森林の自己再生力が、二酸化炭素を減らす大きな助けになる
森林再生を妨げるラスボス=温暖化
ところが温暖化とその影響で深刻化する干ばつによって、自然に再生した森林が、そのうちまったく別の気候にさらされるかもしれないそうです。ループナリン氏はこう話します。 気候条件が変化するのはわかっていますが、まだどのように変化するかにも、気候モデルの予測にも不確実性が存在しています。
足りない森林再生へのコミットメント
2030年までに3億5000万平方キロの森林再生を目指すボン・チャレンジと呼ばれる国際的な目標があって、今のところ61カ国で74の政府や組織が署名した合計面積は2億1000万平方キロに達しています。 2011年に定めた目標の60%まで到達しており、残すはあと6年で40%です。それでも森林開発のスピードにまったく追いつけていないのは切ないですね。
できることはなんでもやる精神
人類が毎年37ギガトンもの炭素を排出しているのに対して、自然回復した森林による今後30年の炭素回収量が23.4ギガトンと聞くと、全然足りないじゃんと思うかもしれません。 でも、23.4ギガトンは熱帯地域の森林が吸収する量に過ぎないんですよね。
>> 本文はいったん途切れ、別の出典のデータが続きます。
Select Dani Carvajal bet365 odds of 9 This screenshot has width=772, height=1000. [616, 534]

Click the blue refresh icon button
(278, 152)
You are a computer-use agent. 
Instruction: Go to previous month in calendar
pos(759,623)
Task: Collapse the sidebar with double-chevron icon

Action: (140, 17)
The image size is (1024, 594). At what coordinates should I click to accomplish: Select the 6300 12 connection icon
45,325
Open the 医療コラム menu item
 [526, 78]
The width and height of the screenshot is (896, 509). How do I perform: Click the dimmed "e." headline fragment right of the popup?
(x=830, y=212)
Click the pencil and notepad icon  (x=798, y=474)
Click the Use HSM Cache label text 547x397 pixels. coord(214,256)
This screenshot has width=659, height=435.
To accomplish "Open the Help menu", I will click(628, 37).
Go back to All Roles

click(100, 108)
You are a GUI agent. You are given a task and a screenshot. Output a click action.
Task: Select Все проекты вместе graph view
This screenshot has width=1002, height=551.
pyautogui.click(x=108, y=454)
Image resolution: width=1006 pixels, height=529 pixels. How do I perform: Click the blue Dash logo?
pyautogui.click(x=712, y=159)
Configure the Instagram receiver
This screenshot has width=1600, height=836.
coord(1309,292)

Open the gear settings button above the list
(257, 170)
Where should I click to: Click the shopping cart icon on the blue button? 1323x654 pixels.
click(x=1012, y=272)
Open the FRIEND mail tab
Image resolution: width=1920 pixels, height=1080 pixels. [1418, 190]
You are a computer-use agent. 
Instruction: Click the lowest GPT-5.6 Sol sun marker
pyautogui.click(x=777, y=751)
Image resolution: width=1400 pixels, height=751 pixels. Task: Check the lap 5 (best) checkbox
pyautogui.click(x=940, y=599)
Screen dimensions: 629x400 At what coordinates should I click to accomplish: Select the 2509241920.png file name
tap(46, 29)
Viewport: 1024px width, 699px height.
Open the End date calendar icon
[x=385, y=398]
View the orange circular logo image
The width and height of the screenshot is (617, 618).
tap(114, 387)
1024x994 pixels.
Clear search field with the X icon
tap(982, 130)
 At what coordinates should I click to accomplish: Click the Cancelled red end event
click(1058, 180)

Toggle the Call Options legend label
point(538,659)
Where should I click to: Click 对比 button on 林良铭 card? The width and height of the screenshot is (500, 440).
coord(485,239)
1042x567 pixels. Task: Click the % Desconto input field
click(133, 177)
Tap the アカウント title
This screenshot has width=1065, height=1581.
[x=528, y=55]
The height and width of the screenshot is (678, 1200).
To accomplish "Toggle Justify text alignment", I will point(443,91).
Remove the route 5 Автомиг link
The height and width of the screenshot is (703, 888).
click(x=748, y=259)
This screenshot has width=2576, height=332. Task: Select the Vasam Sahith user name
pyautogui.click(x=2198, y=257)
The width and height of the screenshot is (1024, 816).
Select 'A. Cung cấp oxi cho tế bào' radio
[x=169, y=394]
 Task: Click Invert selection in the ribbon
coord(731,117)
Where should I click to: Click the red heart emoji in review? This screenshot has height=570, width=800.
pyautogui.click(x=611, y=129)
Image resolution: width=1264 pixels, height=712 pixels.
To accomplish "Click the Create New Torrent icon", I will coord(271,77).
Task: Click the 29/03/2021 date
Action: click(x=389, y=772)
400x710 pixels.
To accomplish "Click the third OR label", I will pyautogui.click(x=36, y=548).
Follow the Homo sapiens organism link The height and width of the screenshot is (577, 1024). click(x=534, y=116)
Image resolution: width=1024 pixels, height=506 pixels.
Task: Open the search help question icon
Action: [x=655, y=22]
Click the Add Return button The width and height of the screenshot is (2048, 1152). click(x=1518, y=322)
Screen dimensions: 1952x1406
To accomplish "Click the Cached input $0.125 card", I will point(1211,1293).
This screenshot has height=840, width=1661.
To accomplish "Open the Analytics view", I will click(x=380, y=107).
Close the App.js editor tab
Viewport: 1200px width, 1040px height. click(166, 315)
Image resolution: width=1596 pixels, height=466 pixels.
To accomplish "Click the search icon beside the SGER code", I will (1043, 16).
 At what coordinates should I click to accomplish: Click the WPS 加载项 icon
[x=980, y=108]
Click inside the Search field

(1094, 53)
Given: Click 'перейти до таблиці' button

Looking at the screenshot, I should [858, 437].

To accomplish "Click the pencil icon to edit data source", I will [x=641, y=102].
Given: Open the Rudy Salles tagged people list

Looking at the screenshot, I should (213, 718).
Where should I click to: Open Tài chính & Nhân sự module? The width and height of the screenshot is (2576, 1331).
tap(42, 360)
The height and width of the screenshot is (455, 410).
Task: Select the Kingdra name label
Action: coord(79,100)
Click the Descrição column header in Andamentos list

ここに温帯林や海草の保護に加えて、シアノバクテリア養殖のような新しい技術を駆使すれば、さらに多くの炭素を回収できるはずです。 フェイガン氏は次のように話します。 森林の自然再生は気候変動と戦うために必要な多くの手段の1つに過ぎず、気候変動を止める特効薬ではありません。私たちは、使えるものはなんでも使わなくてはなりません。 自然の自己治癒能力に任せるのが、森を、地球を元の姿に戻す一番の近道なのかもしれませんね。